Instructions for the task: Find every line in the records below that contains "bullet", and copy it.

Material for the task:
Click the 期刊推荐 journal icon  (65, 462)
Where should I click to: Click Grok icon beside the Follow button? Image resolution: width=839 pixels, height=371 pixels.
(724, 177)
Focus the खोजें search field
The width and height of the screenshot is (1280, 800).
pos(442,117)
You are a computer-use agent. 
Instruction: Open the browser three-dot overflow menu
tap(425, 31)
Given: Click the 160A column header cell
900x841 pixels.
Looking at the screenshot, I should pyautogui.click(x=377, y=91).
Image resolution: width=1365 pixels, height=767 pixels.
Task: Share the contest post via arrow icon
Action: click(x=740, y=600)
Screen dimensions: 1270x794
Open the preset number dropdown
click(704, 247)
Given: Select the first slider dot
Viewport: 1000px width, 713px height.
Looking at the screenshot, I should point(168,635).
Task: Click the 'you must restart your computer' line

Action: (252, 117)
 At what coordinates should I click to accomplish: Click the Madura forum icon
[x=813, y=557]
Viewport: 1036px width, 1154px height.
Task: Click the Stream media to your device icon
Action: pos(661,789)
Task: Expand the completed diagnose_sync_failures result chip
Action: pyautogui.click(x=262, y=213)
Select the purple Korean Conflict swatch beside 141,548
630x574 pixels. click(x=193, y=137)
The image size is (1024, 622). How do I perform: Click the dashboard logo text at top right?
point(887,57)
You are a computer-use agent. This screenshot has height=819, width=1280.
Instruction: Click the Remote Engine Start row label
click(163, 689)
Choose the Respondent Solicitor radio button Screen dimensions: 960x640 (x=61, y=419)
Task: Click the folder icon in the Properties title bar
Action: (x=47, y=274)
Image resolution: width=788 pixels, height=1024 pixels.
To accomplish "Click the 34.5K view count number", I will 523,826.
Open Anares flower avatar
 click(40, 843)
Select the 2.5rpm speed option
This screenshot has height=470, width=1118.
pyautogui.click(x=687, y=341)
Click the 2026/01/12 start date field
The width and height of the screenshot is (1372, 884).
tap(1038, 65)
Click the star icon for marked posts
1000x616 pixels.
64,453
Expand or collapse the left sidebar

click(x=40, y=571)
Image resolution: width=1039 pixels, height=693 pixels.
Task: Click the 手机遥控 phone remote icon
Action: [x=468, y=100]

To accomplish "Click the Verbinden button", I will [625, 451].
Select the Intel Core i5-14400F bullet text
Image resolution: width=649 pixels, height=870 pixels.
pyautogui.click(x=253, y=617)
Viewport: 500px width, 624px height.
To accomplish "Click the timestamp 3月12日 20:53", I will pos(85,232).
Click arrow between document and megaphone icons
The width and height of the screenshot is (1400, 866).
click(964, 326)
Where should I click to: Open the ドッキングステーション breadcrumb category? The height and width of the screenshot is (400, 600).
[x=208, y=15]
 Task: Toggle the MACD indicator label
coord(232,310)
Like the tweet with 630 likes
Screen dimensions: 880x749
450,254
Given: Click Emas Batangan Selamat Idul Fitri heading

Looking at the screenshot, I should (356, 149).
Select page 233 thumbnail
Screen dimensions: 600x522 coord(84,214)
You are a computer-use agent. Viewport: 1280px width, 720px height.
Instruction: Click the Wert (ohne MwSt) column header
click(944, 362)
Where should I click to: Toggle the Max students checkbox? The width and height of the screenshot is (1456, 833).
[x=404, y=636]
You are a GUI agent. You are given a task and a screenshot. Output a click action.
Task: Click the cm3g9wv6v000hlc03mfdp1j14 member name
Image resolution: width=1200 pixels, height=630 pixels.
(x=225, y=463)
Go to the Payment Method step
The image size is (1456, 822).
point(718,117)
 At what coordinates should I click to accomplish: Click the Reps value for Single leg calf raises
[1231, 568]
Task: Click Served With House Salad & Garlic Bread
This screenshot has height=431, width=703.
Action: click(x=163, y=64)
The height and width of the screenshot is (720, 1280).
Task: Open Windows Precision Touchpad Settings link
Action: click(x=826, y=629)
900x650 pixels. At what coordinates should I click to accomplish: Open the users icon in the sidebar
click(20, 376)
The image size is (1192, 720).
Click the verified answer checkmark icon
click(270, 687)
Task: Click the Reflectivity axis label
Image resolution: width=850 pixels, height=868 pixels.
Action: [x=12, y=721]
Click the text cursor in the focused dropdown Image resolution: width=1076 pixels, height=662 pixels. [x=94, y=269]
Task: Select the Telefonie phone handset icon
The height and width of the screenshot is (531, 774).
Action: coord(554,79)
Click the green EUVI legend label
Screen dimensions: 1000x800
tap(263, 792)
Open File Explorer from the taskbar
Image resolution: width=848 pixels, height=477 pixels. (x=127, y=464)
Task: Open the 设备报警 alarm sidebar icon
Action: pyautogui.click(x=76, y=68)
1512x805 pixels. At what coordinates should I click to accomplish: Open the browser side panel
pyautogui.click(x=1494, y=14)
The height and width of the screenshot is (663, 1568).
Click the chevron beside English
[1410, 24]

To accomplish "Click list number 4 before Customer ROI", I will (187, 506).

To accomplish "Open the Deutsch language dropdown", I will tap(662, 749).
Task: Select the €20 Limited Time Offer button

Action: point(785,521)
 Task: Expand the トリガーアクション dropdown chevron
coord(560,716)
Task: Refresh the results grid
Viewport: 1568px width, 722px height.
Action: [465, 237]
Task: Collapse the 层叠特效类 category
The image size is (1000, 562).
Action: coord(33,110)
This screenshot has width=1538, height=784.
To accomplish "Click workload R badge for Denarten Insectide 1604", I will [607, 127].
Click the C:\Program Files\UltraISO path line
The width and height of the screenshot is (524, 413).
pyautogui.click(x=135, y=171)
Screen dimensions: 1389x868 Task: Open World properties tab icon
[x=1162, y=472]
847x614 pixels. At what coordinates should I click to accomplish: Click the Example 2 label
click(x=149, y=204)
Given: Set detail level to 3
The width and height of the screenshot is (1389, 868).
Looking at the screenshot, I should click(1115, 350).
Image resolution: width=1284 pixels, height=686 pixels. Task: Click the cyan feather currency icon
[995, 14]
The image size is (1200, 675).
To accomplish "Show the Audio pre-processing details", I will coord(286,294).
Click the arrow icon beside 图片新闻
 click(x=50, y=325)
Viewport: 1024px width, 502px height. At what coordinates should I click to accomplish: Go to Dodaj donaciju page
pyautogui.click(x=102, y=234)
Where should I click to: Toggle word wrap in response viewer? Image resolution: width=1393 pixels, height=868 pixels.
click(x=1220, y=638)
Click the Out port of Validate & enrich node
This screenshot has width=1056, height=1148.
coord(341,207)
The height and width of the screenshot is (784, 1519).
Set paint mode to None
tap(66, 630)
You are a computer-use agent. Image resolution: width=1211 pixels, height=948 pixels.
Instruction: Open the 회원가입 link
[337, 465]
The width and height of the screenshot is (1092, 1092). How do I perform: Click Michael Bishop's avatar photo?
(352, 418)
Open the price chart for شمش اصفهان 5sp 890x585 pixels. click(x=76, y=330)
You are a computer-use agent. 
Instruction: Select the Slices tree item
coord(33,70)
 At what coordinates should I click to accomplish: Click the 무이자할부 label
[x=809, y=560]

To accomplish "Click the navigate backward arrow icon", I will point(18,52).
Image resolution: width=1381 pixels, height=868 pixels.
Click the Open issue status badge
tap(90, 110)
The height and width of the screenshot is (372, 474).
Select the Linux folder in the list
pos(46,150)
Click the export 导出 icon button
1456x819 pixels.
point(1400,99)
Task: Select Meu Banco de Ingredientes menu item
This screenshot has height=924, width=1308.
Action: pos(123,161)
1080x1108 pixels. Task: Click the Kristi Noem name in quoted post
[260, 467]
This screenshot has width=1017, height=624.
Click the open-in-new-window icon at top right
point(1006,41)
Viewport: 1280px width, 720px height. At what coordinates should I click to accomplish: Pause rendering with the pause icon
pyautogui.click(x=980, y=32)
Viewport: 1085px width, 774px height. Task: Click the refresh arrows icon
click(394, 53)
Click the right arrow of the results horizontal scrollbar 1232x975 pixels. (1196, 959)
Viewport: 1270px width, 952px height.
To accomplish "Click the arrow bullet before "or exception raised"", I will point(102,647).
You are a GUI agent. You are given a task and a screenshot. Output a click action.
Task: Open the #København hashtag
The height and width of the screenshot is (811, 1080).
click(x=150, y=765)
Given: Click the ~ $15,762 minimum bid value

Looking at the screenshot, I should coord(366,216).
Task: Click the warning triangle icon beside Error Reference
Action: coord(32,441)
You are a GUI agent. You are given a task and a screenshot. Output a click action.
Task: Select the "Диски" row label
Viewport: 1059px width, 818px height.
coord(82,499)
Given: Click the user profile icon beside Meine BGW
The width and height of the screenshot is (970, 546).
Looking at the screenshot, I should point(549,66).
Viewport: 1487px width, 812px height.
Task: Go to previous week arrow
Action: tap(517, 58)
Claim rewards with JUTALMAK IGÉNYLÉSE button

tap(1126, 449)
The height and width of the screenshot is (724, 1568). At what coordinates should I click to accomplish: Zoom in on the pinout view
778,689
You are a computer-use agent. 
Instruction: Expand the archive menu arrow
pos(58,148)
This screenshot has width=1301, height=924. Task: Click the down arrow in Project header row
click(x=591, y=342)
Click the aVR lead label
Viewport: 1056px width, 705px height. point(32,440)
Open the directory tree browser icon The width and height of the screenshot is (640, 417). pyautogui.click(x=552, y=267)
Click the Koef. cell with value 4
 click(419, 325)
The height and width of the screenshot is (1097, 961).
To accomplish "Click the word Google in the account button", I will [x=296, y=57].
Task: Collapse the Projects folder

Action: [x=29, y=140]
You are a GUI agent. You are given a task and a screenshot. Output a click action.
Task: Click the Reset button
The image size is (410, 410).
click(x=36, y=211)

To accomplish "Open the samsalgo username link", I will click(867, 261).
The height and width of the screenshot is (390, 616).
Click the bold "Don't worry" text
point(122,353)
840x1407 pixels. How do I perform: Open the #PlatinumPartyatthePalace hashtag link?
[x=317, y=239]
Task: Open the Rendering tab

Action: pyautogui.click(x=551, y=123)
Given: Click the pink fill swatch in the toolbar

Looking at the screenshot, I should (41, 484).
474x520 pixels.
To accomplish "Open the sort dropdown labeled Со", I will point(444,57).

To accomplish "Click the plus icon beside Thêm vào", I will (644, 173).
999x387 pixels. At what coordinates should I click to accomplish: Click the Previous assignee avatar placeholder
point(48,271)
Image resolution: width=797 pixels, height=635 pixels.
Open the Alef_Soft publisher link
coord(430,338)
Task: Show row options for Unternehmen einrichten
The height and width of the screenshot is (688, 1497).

Task result:
Select the Intel Core i5-14400F bullet text
To accomplish "Click the arrow bullet before "or exception raised"", I will point(102,647).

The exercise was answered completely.